● **Your assignment**:
Reproduce the records below exactly as given.

● **Recorded information**:
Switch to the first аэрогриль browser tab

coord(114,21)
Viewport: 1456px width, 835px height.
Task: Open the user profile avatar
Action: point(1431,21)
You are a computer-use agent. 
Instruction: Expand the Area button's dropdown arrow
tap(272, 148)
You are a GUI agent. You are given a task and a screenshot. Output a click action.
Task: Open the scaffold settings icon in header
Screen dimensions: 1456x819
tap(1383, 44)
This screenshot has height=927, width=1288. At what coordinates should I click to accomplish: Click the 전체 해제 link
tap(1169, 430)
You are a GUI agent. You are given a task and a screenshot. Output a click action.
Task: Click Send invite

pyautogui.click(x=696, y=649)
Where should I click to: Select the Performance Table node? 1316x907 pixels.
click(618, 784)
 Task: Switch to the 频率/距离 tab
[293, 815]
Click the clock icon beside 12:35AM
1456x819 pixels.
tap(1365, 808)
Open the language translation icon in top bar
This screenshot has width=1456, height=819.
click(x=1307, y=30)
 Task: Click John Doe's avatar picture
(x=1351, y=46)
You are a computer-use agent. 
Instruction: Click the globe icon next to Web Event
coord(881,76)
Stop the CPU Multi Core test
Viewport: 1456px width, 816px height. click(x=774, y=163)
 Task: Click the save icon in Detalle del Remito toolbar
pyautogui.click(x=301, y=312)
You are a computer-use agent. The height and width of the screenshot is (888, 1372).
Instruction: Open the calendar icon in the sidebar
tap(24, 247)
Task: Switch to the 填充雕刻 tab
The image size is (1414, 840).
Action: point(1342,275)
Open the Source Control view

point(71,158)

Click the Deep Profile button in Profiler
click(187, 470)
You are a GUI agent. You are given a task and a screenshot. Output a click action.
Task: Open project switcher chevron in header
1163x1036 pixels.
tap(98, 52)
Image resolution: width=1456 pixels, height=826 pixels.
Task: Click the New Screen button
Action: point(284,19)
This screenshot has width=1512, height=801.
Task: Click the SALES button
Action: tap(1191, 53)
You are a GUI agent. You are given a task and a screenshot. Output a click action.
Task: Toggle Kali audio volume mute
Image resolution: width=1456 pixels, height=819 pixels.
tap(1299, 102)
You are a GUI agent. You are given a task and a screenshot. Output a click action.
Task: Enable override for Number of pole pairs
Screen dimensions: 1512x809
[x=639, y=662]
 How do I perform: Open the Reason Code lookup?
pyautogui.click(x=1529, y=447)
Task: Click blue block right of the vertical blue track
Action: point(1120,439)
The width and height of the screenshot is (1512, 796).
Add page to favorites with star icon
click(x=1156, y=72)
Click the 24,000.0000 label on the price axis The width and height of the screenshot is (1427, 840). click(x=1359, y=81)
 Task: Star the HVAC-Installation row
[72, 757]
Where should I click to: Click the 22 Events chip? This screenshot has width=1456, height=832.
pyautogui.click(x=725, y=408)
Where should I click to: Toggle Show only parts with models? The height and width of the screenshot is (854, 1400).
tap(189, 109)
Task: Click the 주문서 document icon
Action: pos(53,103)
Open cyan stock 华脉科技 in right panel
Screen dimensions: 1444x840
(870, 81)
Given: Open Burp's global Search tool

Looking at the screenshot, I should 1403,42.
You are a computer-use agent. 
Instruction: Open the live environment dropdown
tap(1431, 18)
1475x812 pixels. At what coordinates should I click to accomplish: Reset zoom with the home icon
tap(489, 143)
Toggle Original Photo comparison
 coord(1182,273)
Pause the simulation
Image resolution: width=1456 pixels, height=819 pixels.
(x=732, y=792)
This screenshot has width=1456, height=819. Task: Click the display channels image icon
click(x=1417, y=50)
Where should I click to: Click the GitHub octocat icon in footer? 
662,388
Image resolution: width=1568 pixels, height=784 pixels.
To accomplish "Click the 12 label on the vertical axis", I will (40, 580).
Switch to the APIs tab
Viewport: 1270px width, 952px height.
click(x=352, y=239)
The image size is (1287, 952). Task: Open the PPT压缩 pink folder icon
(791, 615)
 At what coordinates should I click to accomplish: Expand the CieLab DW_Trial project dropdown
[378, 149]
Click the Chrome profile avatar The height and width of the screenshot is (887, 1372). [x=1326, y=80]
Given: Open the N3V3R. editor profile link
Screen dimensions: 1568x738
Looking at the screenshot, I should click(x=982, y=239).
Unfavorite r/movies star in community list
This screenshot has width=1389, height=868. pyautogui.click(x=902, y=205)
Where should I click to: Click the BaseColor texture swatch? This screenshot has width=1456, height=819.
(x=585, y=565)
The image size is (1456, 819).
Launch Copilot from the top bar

● **Exercise result**:
Switch to the first аэрогриль browser tab

coord(114,21)
Viewport: 1456px width, 835px height.
Task: Open the user profile avatar
Action: point(1431,21)
You are a computer-use agent. 
Instruction: Expand the Area button's dropdown arrow
tap(272, 148)
You are a GUI agent. You are given a task and a screenshot. Output a click action.
Task: Open the scaffold settings icon in header
Screen dimensions: 1456x819
tap(1383, 44)
This screenshot has height=927, width=1288. At what coordinates should I click to accomplish: Click the 전체 해제 link
tap(1169, 430)
You are a GUI agent. You are given a task and a screenshot. Output a click action.
Task: Click Send invite

pyautogui.click(x=696, y=649)
Where should I click to: Select the Performance Table node? 1316x907 pixels.
click(618, 784)
 Task: Switch to the 频率/距离 tab
[293, 815]
Click the clock icon beside 12:35AM
1456x819 pixels.
tap(1365, 808)
Open the language translation icon in top bar
This screenshot has width=1456, height=819.
click(x=1307, y=30)
 Task: Click John Doe's avatar picture
(x=1351, y=46)
You are a computer-use agent. 
Instruction: Click the globe icon next to Web Event
coord(881,76)
Stop the CPU Multi Core test
Viewport: 1456px width, 816px height. click(x=774, y=163)
 Task: Click the save icon in Detalle del Remito toolbar
pyautogui.click(x=301, y=312)
You are a computer-use agent. The height and width of the screenshot is (888, 1372).
Instruction: Open the calendar icon in the sidebar
tap(24, 247)
Task: Switch to the 填充雕刻 tab
The image size is (1414, 840).
Action: point(1342,275)
Open the Source Control view

point(71,158)

Click the Deep Profile button in Profiler
click(187, 470)
You are a GUI agent. You are given a task and a screenshot. Output a click action.
Task: Open project switcher chevron in header
1163x1036 pixels.
tap(98, 52)
Image resolution: width=1456 pixels, height=826 pixels.
Task: Click the New Screen button
Action: point(284,19)
This screenshot has width=1512, height=801.
Task: Click the SALES button
Action: tap(1191, 53)
You are a GUI agent. You are given a task and a screenshot. Output a click action.
Task: Toggle Kali audio volume mute
Image resolution: width=1456 pixels, height=819 pixels.
tap(1299, 102)
You are a GUI agent. You are given a task and a screenshot. Output a click action.
Task: Enable override for Number of pole pairs
Screen dimensions: 1512x809
[x=639, y=662]
 How do I perform: Open the Reason Code lookup?
pyautogui.click(x=1529, y=447)
Task: Click blue block right of the vertical blue track
Action: point(1120,439)
The width and height of the screenshot is (1512, 796).
Add page to favorites with star icon
click(x=1156, y=72)
Click the 24,000.0000 label on the price axis The width and height of the screenshot is (1427, 840). click(x=1359, y=81)
 Task: Star the HVAC-Installation row
[72, 757]
Where should I click to: Click the 22 Events chip? This screenshot has width=1456, height=832.
pyautogui.click(x=725, y=408)
Where should I click to: Toggle Show only parts with models? The height and width of the screenshot is (854, 1400).
tap(189, 109)
Task: Click the 주문서 document icon
Action: pos(53,103)
Open cyan stock 华脉科技 in right panel
Screen dimensions: 1444x840
(870, 81)
Given: Open Burp's global Search tool

Looking at the screenshot, I should 1403,42.
You are a computer-use agent. 
Instruction: Open the live environment dropdown
tap(1431, 18)
1475x812 pixels. At what coordinates should I click to accomplish: Reset zoom with the home icon
tap(489, 143)
Toggle Original Photo comparison
 coord(1182,273)
Pause the simulation
Image resolution: width=1456 pixels, height=819 pixels.
(x=732, y=792)
This screenshot has width=1456, height=819. Task: Click the display channels image icon
click(x=1417, y=50)
Where should I click to: Click the GitHub octocat icon in footer? 
662,388
Image resolution: width=1568 pixels, height=784 pixels.
To accomplish "Click the 12 label on the vertical axis", I will (40, 580).
Switch to the APIs tab
Viewport: 1270px width, 952px height.
click(x=352, y=239)
The image size is (1287, 952). Task: Open the PPT压缩 pink folder icon
(791, 615)
 At what coordinates should I click to accomplish: Expand the CieLab DW_Trial project dropdown
[378, 149]
Click the Chrome profile avatar The height and width of the screenshot is (887, 1372). [x=1326, y=80]
Given: Open the N3V3R. editor profile link
Screen dimensions: 1568x738
Looking at the screenshot, I should click(x=982, y=239).
Unfavorite r/movies star in community list
This screenshot has width=1389, height=868. pyautogui.click(x=902, y=205)
Where should I click to: Click the BaseColor texture swatch? This screenshot has width=1456, height=819.
(x=585, y=565)
The image size is (1456, 819).
Launch Copilot from the top bar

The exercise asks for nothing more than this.